TORONTO (Reuters) -Sanofi will build a $925 million flu vaccine manufacturing facility in Toronto, creating 1,225 jobs and boosting Canada’s access to vaccines in the event of a flu pandemic, the Canadian government said on Wednesday.
The federal government will invest $415 million in the project, and the provincial government $55 million. Sanofi has also promised at least $79 million a year to fund Canadian research and development.
While seasonal flu shots are offered every year to match circulating strains, new strains of the flu sometimes cause pandemics, like the H1N1 pandemic in 2009 and the 1918 pandemic. The 2009 pandemic kicked off a scramble for vaccines.
Sanofi already produces vaccines in Toronto, including routine childhood vaccines that are used in Canada and exported. The company selected the Canadian site to produce its high-dose seasonal influenza vaccine, Fluzone.
“This facility means better pandemic preparedness for all Canadians,” the federal government said in a statement. “In the event of a future flu outbreak, Sanofi will be able to manufacture pandemic influenza vaccine at population scale at its new Toronto facility.”

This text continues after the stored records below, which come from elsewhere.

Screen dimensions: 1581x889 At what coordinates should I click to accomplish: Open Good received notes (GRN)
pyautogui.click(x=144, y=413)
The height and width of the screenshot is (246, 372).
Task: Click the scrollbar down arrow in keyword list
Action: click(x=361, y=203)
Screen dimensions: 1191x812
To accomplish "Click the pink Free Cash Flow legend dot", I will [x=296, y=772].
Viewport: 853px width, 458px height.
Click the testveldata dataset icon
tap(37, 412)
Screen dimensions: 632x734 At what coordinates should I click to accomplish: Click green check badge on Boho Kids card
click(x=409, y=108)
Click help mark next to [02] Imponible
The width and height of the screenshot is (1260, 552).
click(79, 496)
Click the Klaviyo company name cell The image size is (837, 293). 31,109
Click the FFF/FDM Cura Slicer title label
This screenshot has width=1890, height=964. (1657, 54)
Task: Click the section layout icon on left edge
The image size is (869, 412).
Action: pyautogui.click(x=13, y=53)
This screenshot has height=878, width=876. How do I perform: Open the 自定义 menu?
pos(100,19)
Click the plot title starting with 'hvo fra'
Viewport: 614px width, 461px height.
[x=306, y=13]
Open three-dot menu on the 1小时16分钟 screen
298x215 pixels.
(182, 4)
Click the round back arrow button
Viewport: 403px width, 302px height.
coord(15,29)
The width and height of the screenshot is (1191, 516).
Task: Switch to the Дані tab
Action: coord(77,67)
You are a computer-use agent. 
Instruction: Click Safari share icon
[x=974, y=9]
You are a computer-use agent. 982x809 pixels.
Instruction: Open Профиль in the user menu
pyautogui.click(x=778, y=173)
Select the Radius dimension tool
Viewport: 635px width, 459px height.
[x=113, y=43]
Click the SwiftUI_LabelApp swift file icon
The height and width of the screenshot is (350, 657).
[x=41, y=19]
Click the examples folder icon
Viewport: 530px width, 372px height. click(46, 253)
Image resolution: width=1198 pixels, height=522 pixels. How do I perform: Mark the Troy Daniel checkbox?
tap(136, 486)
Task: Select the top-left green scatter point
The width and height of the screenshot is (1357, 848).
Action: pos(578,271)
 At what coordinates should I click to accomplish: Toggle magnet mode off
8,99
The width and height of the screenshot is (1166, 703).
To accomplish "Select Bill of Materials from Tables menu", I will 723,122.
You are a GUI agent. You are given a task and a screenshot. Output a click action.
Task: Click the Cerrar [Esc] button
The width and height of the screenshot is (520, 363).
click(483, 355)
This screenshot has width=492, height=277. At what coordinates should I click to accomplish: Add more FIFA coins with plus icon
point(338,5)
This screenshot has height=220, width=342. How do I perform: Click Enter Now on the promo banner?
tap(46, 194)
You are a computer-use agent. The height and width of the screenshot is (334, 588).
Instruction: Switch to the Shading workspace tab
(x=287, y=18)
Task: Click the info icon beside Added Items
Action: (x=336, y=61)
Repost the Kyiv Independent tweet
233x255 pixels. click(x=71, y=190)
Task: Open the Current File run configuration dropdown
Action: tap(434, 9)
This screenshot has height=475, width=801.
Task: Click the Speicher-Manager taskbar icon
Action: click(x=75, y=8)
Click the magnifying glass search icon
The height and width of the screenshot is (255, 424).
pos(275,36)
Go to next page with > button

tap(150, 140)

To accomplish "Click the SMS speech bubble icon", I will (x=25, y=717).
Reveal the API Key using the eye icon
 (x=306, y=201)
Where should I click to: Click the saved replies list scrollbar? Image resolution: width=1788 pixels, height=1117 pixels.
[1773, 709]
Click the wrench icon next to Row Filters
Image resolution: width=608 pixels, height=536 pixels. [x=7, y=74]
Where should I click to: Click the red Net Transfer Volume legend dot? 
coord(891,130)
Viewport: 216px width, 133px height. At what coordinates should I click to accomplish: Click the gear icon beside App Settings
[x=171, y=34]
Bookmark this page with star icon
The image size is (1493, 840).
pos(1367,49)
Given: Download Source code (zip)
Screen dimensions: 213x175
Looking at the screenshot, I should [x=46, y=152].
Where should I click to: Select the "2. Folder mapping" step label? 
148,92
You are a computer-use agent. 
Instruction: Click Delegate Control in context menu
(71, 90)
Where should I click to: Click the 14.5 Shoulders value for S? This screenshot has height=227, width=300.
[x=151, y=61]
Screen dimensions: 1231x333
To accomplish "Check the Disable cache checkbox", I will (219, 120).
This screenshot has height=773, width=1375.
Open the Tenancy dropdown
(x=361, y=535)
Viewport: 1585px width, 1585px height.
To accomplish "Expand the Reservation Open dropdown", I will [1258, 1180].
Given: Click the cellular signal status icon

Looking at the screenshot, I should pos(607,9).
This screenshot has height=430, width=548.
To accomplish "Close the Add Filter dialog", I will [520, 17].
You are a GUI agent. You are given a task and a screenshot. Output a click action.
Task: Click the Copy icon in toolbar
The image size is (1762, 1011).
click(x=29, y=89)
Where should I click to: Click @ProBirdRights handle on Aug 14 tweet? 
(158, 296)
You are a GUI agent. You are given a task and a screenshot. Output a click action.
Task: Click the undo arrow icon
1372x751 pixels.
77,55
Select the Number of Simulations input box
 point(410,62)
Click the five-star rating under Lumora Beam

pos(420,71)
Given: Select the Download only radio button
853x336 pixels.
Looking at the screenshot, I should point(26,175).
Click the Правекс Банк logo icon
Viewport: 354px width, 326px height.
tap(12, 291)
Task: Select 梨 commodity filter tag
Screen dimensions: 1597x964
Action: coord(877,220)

It said the site could make enough flu vaccine doses for the Canadian population within six months once a pandemic strain is identified.
Canada’s COVID-19 vaccine campaign has lagged many other rich nations, slowed in part by a lack of local production and procurement contracts that guaranteed most doses in the second and third quarters of this year, not the first quarter.
Shipments have surged over the last two weeks, and about 12% of the population has received at least a first dose, according to data compiled by Reuters.
Flu shots are already made in Canada at a Quebec site owned by Sanofi’s rival GlaxoSmithKline.